A new study has issued a health warning to vapers who choose fruity flavours, finding that these options are linked to significantly more changes in gene activity than sweet, mint, or menthol varieties. The research, published in Frontiers in Oncology, examined oral cell samples from 35 vapers, 24 smokers, and 24 non-users, using RNA sequencing to compare gene expression.
Fruity Flavours and Gene Activity
Regular vapers who used fruity flavours such as mango and watermelon showed altered activity in 3,124 genes across the genome compared to non-users. While the study does not prove that fruity vapes cause diseases, changes in gene activity are early biological signals linked to cancer, heart disease, immune disorders, and respiratory conditions. The researchers emphasised that vape flavours do not directly change the DNA sequence but significantly impact gene expression—how genes are activated or deactivated.
Ahmad Besaratinia, PhD, professor of research population and public health sciences at the Keck School of Medicine of USC and senior author, said: “The implication is that each flavour has unique attributes that produce different biological effects. This is something regulators should carefully consider when evaluating the health risks or potential benefits of each flavoured e-cigarette product.”
Comparison Across Flavours
The study found that fruit flavours were linked to changes in 970 of the affected genes (31%), compared to 92 genes for sweet flavours (2.9%) and 27 genes for mint or menthol (0.9%). The highest figure was seen among people using multiple flavours, linked to 2,009 affected genes (64.3%). Higher-generation devices, including mod-style products, were also associated with more gene expression changes than earlier-generation devices.
Broader Health Context
A separate 2026 systematic review in Frontiers in Public Health warned that fruity, menthol, mint, and sweet flavours have been linked to increased nicotine preference in animal models, inflammation, cellular damage, cardiovascular changes, and in human studies, respiratory symptoms, reduced lung function, and DNA damage in oral cells. However, much of the evidence remains early, mixed, or based on animal and laboratory models.

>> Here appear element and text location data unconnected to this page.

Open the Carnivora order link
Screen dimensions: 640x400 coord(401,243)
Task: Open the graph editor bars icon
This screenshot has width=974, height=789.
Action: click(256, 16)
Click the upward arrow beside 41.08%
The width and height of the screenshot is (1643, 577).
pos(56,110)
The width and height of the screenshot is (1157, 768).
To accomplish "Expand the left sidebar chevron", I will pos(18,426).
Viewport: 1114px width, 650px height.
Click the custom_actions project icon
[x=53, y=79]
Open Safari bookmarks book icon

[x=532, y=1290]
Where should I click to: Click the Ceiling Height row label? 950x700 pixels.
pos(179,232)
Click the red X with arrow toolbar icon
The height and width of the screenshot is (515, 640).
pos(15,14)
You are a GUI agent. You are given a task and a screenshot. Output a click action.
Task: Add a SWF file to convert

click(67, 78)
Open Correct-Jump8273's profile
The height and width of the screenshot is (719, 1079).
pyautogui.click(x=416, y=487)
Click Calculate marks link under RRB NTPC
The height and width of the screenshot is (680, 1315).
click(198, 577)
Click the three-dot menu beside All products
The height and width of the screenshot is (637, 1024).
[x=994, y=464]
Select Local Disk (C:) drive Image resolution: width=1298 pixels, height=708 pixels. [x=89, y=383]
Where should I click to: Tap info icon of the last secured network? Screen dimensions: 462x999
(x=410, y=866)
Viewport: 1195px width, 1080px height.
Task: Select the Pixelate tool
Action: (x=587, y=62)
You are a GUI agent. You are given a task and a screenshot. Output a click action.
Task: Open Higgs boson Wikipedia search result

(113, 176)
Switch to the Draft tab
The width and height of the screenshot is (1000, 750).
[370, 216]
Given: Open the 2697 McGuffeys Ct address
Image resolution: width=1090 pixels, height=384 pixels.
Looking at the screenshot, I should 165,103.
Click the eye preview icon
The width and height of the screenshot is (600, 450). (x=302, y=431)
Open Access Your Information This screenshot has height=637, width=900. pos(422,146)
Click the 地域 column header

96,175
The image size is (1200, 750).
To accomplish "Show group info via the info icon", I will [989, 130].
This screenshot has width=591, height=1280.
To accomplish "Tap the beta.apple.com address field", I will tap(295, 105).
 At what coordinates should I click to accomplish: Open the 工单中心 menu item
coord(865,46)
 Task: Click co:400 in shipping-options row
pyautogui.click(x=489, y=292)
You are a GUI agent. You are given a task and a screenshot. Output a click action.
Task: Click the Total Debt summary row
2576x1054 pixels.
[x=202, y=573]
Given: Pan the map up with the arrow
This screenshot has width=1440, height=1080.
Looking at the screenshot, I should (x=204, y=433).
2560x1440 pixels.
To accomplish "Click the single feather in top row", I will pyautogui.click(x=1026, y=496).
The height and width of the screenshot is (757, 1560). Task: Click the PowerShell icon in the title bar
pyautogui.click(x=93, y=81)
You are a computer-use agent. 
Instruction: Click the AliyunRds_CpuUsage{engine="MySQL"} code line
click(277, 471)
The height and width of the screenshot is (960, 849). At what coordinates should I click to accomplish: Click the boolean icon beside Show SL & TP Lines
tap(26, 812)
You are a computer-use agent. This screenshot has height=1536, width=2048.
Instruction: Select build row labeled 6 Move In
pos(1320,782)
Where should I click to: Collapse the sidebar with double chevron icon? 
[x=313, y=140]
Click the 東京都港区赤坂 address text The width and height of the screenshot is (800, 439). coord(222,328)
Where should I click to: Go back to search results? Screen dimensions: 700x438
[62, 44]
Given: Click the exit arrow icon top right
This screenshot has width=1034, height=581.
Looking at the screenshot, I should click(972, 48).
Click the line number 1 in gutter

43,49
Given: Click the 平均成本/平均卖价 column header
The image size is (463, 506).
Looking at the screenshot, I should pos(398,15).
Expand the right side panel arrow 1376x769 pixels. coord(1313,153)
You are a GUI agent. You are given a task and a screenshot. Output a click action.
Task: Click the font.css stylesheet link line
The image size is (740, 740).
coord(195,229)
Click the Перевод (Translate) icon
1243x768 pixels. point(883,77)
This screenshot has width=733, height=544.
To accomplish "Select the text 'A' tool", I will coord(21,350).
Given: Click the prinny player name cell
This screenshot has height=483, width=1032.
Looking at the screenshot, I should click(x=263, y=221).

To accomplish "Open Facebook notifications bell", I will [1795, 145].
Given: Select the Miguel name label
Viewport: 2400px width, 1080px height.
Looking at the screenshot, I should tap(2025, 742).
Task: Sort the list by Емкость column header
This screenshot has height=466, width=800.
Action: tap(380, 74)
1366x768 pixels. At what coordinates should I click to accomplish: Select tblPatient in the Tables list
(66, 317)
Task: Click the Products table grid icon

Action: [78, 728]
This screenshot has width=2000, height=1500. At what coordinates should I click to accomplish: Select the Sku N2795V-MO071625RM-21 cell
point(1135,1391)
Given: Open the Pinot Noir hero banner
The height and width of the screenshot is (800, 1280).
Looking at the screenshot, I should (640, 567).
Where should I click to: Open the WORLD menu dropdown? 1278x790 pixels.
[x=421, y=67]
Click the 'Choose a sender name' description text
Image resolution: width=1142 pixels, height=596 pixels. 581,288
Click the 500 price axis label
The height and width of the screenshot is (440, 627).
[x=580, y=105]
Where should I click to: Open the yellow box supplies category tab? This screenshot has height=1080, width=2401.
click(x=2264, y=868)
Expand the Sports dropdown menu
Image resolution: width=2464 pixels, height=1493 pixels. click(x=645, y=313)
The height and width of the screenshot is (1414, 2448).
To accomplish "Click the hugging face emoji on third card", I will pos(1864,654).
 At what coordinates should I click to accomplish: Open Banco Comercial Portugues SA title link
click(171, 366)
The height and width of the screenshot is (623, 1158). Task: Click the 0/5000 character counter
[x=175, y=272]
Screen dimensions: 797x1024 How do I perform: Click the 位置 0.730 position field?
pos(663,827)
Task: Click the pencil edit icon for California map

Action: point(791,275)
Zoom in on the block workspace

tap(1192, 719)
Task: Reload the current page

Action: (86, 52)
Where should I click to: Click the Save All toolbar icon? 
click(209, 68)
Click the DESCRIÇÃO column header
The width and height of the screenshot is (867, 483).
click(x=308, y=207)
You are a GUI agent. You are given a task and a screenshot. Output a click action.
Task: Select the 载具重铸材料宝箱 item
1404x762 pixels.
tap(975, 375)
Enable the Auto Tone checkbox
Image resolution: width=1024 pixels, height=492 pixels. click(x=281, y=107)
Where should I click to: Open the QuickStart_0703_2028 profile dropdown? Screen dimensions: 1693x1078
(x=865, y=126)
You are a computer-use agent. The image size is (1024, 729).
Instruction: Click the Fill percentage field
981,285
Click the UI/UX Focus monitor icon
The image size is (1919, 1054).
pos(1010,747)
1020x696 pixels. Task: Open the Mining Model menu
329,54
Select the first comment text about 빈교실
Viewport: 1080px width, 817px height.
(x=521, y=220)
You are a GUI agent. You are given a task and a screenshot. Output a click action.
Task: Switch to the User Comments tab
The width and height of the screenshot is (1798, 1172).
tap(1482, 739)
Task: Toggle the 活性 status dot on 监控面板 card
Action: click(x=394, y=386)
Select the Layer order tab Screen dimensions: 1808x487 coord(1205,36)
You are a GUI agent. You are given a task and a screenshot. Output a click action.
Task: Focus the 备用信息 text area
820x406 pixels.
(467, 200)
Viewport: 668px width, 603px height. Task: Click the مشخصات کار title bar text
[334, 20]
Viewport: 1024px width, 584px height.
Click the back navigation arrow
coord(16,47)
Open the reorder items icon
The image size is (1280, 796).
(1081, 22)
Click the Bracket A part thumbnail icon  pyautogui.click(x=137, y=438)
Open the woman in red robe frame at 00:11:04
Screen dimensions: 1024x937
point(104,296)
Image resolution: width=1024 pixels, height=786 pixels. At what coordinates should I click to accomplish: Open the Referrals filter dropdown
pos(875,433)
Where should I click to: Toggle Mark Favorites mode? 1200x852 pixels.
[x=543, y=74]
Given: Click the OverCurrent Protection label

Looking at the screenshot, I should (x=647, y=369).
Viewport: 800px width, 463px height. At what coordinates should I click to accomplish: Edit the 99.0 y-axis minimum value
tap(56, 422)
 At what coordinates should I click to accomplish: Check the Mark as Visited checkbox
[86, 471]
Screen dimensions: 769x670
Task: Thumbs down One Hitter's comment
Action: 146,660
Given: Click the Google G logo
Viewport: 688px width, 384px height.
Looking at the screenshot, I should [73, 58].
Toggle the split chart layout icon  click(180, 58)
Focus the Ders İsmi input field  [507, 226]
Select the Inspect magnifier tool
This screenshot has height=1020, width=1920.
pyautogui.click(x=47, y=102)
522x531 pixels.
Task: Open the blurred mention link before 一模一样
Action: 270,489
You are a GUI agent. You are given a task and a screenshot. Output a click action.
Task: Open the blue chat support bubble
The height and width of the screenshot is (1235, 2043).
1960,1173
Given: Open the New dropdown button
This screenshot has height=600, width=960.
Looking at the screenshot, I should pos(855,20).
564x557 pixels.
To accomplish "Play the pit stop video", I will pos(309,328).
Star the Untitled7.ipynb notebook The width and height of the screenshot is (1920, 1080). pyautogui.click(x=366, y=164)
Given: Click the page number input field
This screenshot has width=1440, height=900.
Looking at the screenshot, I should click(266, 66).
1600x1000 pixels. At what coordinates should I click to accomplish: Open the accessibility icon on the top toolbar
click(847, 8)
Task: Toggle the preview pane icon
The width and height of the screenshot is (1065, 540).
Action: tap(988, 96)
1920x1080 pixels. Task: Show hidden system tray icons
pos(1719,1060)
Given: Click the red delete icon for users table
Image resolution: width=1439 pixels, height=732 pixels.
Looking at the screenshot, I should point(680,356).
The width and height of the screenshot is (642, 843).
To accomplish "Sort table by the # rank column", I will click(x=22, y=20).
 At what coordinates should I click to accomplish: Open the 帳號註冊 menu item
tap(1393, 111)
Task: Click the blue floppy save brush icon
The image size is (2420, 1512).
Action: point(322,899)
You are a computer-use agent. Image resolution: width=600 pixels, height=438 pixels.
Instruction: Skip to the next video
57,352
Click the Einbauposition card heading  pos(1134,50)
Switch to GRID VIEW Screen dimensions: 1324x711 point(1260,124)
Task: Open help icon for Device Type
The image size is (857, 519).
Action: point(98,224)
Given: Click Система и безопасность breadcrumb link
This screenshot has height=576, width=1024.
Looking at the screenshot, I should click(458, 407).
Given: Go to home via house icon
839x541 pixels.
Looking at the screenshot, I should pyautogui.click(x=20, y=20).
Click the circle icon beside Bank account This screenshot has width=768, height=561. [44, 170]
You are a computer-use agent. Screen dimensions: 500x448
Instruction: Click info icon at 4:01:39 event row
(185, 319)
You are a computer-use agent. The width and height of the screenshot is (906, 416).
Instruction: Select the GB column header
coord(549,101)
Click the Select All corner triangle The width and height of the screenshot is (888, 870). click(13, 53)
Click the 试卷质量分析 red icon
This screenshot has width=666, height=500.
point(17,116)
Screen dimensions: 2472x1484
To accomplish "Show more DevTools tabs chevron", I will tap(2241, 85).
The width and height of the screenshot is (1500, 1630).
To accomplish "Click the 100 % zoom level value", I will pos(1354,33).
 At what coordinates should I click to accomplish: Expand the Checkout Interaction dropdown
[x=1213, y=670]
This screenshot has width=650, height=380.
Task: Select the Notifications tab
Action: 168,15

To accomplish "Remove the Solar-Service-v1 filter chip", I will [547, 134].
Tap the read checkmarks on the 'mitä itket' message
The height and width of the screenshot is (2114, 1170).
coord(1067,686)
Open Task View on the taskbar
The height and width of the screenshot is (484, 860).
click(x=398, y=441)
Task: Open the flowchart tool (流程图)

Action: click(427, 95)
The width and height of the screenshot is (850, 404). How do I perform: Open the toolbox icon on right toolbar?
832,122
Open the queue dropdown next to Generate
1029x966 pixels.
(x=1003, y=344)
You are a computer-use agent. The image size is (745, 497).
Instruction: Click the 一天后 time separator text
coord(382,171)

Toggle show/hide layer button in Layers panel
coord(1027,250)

The NHS position remains that vaping exposes users to fewer toxins and at lower levels than smoking, but it is unlikely to be entirely harmless, and long-term effects are not yet fully known. The NHS advises adult smokers using vapes to quit tobacco to stick to legal, regulated products and avoid anything with unclear ingredients or non-compliant packaging.
Expert and Industry Response
Shane Margereson, who works with adult vape customers at Ecigone, said: “Adult smokers using vaping to move away from cigarettes should stick to reputable retailers, check product information carefully and avoid anything that looks like an unregulated import. Flavour choice is personal, but it should never come before compliance, ingredient transparency or official health advice. Vapes are for adult smokers, not children, under-18s or people who have never smoked.”
The authors of the Frontiers in Oncology study said the findings support looking at flavourings and device design when assessing biological effects of vaping products, rather than focusing solely on frequency or duration of use.